# air gap between magneto + flyweel



## C_Evensen

i have a tecumseh HHM80 horizontal shaft engine i am looking for information on how to check the air gap distance from magneto to flyweel it is a internal magneto and i dont know how to get to it with feeler gauges thanks ....chris....


----------



## pyro_maniac69

.010 if I remember right

and there is a trick to measuring that, but I cannot recall what it is


----------



## geogrubb

Try using a new business card it will get you close enough. Have a good one. Geo


----------



## dawgpile

"Checking/setting the air gap" does NOT apply to engines with internal magnetos. It only applies to those with external mags. What you are doing when you change the position of the internal mag(coil/stator plate assembly) is change/set the timing of the engine. Refer to the Tecumseh's L-head service manual in the "Ignition" section(pp. 68-69) for a detailed description of the procedure. Keep in mind that you'll need a dial indicator to accurately set the BTDC dimension before moving the coil/stator plate assembly(magneto). In a nutshell, you set the points first(if it has them) then set the piston to the appropriate BTDC position, then loosen the stator plate and rotate it until the points just open.

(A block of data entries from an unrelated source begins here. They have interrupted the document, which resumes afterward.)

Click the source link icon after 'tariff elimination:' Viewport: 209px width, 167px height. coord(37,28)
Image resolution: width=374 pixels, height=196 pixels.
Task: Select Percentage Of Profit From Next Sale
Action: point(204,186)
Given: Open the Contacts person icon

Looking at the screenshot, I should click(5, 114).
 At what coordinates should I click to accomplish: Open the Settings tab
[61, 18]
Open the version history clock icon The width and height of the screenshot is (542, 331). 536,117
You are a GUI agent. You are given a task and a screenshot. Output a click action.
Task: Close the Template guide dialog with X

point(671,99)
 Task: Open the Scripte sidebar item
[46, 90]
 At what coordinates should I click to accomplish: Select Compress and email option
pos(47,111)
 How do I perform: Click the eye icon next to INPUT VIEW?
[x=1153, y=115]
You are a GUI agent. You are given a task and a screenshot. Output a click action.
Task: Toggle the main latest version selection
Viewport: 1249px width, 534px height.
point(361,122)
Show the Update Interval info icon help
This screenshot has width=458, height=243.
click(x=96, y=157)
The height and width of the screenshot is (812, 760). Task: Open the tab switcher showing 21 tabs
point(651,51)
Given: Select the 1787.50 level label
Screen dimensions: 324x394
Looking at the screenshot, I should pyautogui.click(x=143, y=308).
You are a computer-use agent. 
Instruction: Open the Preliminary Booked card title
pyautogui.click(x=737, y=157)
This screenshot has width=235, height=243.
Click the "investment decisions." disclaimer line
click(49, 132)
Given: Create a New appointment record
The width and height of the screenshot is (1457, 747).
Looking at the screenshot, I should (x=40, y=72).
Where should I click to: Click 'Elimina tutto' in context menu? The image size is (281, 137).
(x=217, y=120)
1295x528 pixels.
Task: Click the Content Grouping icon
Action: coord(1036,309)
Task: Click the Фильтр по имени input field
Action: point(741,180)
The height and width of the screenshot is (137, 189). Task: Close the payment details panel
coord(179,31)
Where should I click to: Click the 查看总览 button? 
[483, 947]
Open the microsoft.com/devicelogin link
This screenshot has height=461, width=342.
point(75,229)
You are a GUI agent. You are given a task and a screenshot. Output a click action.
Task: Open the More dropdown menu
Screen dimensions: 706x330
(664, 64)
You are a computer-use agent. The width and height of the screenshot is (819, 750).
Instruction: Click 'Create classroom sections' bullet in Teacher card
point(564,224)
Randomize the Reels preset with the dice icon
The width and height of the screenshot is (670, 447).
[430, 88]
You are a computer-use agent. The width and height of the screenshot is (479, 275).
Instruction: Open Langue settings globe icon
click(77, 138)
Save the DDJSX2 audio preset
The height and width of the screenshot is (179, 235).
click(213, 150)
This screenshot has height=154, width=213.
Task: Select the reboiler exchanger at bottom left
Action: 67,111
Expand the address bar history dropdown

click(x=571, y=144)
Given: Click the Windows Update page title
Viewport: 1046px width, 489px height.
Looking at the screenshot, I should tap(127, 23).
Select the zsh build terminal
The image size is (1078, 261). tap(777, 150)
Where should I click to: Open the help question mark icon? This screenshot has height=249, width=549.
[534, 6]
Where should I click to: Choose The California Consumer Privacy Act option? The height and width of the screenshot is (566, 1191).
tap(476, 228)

Having said all that, as a practical matter, unless you suspect someone has changed the setting or removed the stator for some reason, I would look closely at the bolts holding it down. If they are tight and the stator plate doesn't appear to have moved, it's highly likely there is nothing wrong with the current position. If there is no physical interference(stator plate laminations hitting the inside of the flywheel), then it's a matter of deciding whether you think there is a timing problem and hence, a need to mess with it. Again, if those bolts are tight and there's no interference, I'd assume for now the timing is fine and if you are having ignition problems, I'd look elsewhere(ie check for spark with gap tester, replace points/condenser if you have them, check flywheel key etc.)

Bottom line again is the concept of setting the air gap that the previous folks commented on does NOT apply to engines with internal magnetos, only external ones.


----------



## dawgpile

Just a clarification on my previous post. The timing comments only apply to the older engines with points/condensor. If it's not an older one which uses points, and it has an internal magneto, there is no timing adjustment at all, and hence no air gap adjustment. (Same with external magneto engines that have the "solid state ignition". No timing adjustment necessary. Just the air gap setting).

In either case, there is no air gap setting for internal magnetos. Keep us posted!


----------



## C_Evensen

thanks for the info dawgpile i downloaded the manual and i see what your talking about the engine is 20+ years old....chris.....


----------



## Threw a Rod

*Threw a Rod*

:woohoo:Timing is .090 B.T.C.
Air gap is .012
Point gap is .020
You need a tecumseh dial indicator and a 1/64 scale steel ruler
Pencil and paper...
Tecumseh doesn't mention this because they want their shop to do it....

Set points first at .020 with a slight drag and clean the points with a dollar bill to get rid of any oil or crud.

Set timing next using large treaded screw on dial indicator offset lever for this engine if you don't have dial indicator take off the head and measure very slightly less than 3/32nds (which is .094) before top dead center. I go a little further than .090 to like maybe .100 and move crank clockwise to .090 to take slack out of engine parts.

Disconnect all wires from points and connect a lead from the ohm meter to the threaded point's post and the other lead to ground. When you rotate the crank clockwise to .090 the points should begin to open and the ohm meter should read infinite. If not lossen the stator bolts and rotate the stator to get the points to open at the right B.T.C. settings Then tighten down both stator bolts - Get this as accurate as you can.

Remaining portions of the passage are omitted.